Tuesday, June 29, 2010

Designed to Fly

In light of my recent chat with Casey, I decided to share my favorite poem with you all. It's entitled 'Designed to Fly' by Ellen Waterston, and it's also the poem at the front of my Life Book if you will, a book of everything that makes me happy. Enjoy.

After ten hours of trying
the instructor undid
my fingers, peeled
them one by one
off the joystick.
"You don't need
to hold the plane
in the air," he advised.
"It's designed to fly.
A hint of aileron,
a touch of rudder,
is all that is required."

I looked at him
like I'd seen God.
Those props and struts
he mentioned, they too,
I realized, all contrived.
I grew dizzy
from the elevation
from looking so far
down at the surmise:
the airspeed of faith
underlies everything.
Lives are designed
to fly.

Saturday, June 26, 2010

The Other, part 2

I got up, banished the Other from my thoughts, opened the window again, and let the sun in. Its light bathed everything - the mountains with their snow-covered peaks, the ground blanketed in dry leaves, and the river, which I could hear but not see.

The sun shone on me, warming my nude body. I was no longer cold - I was consumed by a heat, the heat of a spark becoming a flame, the flame becoming a bonfire, the bonfire becoming an inferno. I knew.

I wanted this.

I also knew that from this moment on I was going to experience heaven and hell, joy and pain, dreams and hopelessness; that I would no longer be capable of containing the winds that blew from the hidden corners of my soul. I knew that from this moment on love would be my guide - and that it had waited to lead me ever since childhood, when I had felt love for the first time. The truth is, I had never forgotten love, even when it had deemed me unworthy of fighting for it. But love had been difficult, and I had been reluctant to cross its frontiers.

I realized that I had known nothing of love before. I'd thought that I, as a mature woman, would be able to control the heart of the girl who had been looking for so long for her prince. Then he had spoken about the child in all of us - and I'd heard again the voice of the child I had been, of the princess who was fearful of loving and losing.

For four days, I had tried to ignore my heart's voice, but it had grown louder and louder, and the Other had become desperate. In the furthest corner of my soul, my true self still existed, and I still believed in my dreams. Before the Other could say a word, I had accepted the ride [with him]. I had accepted the invitation to travel with him and to take the risks involved.

And because of that - because of that small part of me that had survived - love had finally found me, after it had looked for me everywhere. Love had found me, despite the barricade that the Other had built across a quiet street in Zarazoga, a barricade of preconceived ideas, stubborn opinions, and textbooks.

I opened the window and my heart. The sun flooded the room, and love inundated my soul.




*I know these have been long, sorry about that. I'm currently reading By the River Piedra I Sat Down and Wept by Paulo Coelho (the author of The Alchemist) and I couldn't help but share my favorite parts with you.

Thursday, June 24, 2010

The Other

I give you an old, long-forgotten tale:

Man runs into an old friend who had somehow never been able to make it in life. "I should give him some money," he thinks. But instead he learns that his old friend has grown rich and is actually seeking him out to repay the debts he had run up over the years.

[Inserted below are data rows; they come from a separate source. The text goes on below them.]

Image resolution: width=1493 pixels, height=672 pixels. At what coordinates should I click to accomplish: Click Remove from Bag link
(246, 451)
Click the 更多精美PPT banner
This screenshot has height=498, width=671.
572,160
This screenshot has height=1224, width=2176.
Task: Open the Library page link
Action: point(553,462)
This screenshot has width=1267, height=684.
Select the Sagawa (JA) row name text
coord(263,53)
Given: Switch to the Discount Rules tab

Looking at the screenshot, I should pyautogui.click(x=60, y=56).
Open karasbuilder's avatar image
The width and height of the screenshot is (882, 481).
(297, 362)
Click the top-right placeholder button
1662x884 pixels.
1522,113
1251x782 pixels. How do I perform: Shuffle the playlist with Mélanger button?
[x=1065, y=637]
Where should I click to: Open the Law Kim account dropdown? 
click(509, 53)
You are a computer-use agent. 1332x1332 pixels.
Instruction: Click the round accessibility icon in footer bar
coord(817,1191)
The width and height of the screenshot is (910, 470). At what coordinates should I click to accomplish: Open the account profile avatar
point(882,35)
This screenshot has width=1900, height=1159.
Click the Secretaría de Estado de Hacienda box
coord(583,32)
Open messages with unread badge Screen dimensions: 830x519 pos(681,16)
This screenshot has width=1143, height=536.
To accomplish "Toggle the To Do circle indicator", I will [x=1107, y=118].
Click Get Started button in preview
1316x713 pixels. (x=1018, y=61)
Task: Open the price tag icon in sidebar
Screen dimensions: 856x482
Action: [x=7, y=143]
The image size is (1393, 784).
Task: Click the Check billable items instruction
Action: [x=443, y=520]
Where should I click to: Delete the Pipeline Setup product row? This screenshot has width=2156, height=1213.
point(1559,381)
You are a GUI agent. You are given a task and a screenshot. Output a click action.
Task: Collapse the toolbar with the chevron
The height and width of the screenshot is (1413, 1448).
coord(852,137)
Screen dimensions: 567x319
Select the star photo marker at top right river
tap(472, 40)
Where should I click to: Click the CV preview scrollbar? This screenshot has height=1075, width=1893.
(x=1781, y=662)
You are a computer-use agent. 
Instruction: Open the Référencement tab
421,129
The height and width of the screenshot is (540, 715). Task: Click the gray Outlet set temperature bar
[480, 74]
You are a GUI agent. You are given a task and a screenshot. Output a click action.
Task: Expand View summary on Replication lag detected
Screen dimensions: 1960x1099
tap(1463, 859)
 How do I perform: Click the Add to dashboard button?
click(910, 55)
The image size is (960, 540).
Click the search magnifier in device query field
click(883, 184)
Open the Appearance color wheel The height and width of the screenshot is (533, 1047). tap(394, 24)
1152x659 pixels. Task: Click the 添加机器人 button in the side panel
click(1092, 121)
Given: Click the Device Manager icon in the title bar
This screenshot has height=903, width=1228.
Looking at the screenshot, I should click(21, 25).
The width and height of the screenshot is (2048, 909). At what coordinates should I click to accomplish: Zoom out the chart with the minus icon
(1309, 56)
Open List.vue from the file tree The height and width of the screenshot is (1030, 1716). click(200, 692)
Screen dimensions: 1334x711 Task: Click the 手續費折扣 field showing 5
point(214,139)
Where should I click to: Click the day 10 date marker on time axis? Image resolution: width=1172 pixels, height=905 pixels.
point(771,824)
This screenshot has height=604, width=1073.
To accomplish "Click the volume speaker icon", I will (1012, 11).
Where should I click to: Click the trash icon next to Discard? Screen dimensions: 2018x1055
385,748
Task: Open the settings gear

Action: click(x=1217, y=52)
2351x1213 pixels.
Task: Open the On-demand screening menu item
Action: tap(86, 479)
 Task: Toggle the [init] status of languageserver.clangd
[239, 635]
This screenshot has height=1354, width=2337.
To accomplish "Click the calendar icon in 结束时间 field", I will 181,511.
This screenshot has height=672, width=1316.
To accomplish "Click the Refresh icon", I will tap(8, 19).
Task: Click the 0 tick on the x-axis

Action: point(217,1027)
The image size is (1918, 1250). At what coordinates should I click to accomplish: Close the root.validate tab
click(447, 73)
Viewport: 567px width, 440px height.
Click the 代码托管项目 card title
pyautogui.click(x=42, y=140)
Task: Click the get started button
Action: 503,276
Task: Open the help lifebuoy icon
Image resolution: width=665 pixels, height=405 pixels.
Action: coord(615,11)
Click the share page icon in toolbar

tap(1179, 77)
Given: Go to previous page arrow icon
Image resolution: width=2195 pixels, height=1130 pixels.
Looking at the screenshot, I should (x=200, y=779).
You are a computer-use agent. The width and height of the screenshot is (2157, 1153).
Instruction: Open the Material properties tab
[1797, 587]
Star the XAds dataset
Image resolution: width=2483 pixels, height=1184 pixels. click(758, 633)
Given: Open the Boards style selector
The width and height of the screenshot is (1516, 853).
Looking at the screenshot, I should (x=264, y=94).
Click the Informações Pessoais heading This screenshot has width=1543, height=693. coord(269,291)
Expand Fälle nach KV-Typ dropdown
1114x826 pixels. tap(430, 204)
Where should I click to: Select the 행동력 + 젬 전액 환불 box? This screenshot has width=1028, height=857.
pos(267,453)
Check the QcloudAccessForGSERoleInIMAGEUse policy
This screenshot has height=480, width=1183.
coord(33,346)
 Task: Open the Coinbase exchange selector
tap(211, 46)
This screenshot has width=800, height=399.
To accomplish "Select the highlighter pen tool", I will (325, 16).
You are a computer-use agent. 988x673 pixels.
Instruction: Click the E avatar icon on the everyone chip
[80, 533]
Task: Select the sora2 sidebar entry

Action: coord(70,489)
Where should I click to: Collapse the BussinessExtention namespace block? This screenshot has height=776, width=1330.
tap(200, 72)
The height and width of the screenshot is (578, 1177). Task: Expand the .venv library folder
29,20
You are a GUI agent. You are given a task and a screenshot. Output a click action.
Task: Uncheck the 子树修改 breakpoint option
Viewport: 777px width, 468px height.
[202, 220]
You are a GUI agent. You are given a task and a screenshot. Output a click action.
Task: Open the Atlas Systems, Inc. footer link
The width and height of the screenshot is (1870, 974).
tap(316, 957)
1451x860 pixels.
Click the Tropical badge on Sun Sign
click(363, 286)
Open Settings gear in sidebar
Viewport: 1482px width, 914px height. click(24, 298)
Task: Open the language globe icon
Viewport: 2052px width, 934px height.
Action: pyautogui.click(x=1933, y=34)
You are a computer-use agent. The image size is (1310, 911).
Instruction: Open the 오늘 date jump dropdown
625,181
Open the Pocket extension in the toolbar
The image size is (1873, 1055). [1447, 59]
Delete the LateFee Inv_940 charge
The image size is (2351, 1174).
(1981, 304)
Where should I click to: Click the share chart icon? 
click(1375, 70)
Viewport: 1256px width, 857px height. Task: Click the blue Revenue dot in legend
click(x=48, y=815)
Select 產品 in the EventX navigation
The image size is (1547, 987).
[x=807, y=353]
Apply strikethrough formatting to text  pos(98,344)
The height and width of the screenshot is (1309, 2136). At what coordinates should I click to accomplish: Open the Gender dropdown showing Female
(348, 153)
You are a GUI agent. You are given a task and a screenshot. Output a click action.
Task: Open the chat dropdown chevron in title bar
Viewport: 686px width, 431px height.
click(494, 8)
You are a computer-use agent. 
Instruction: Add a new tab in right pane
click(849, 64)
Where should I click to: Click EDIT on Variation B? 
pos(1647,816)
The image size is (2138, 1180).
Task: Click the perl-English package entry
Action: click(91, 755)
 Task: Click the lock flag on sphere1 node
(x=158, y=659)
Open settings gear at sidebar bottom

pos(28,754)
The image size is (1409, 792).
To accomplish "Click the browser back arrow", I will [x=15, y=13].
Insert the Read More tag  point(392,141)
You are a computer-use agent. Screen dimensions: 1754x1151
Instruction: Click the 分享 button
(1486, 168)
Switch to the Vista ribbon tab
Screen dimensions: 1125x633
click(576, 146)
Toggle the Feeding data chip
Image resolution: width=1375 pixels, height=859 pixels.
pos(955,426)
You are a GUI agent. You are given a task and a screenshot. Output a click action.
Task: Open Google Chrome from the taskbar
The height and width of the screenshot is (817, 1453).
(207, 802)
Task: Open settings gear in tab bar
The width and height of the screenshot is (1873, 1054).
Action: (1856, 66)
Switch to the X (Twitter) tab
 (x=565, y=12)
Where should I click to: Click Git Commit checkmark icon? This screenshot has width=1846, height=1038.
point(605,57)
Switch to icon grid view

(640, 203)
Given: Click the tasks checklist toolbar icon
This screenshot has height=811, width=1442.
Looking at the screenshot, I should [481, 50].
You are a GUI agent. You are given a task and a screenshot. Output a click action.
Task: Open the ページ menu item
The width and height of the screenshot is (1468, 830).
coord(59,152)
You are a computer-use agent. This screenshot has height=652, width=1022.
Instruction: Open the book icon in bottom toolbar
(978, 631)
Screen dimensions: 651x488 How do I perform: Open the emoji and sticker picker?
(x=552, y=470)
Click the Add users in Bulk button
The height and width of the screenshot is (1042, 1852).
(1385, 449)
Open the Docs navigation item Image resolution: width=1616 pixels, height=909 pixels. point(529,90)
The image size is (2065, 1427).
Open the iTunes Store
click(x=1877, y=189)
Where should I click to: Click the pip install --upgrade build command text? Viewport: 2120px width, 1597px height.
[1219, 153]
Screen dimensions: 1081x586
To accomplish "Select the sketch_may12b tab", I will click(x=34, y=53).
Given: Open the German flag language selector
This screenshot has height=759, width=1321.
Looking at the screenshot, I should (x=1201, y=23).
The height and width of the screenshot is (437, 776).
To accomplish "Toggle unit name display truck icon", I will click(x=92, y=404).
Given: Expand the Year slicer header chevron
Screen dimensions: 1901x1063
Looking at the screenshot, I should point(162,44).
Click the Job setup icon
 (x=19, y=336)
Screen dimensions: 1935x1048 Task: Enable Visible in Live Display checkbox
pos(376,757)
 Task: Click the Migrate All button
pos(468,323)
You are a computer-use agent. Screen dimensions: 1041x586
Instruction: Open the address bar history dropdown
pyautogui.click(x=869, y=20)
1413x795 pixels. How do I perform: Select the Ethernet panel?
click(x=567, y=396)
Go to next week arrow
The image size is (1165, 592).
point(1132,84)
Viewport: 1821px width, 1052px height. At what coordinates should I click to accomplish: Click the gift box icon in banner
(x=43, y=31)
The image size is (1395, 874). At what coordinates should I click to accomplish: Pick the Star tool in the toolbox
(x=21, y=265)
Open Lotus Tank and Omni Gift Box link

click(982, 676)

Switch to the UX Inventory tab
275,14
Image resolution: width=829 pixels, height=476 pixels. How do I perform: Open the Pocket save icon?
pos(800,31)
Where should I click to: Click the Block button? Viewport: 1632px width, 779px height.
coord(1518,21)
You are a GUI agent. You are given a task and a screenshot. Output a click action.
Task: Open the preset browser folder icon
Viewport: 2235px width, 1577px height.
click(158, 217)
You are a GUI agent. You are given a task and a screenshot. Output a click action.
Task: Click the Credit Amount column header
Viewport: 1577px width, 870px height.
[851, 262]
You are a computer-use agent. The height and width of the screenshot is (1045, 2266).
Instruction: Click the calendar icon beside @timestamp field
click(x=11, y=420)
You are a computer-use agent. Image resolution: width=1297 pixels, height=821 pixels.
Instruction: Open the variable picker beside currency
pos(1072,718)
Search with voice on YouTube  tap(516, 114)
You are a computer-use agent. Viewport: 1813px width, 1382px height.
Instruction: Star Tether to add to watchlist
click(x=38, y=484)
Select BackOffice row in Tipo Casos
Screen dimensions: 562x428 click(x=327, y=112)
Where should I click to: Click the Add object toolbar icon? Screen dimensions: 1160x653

They go to a bar they used to frequent together, and the friend buys drinks for everyone there. When they ask him how he became so successful, he answers that until only a few days ago, he had been living the role of the "Other."

"What is the Other?" they ask.

"The Other is the one who taught what I should be like, but not what I am. The Other believes that it is our obligation to spend our entire life thinking about how to get our hands on as much money as possible so that we will not die of hunger when we are old. So we think so much about money and our plans for acquiring it that we discover we are only alive when our days on earth are practically done. And then it's too late."

"And you? Who are you?"

"I am just like everyone else who listens to their heart: a person who is enchanted by the mystery of life. Who is open to miracles, who experiences joy and enthusiasm for what they do. It's just that the Other, afraid of disappointment, kept me from taking action."

"But there is suffering in life," one of the listeners said.

"And there are defeats. No one can avoid them. But it's better to lose some of the battles in the struggle for your dreams than to be defeated without ever even knowing what you're fighting for."

"That's it?" another listener added.

"Yes, that's it. When I learned this, I resolved to become the person I had always wanted to be. The Other stood there in the corner of my room, watching me, but I will never let the Other into myself again-even though it has already tried to frighten me, warning me that it's risky not to think about the future.

"From the moment that I ousted the Other from my life, the Divine Energy began to perform its miracles."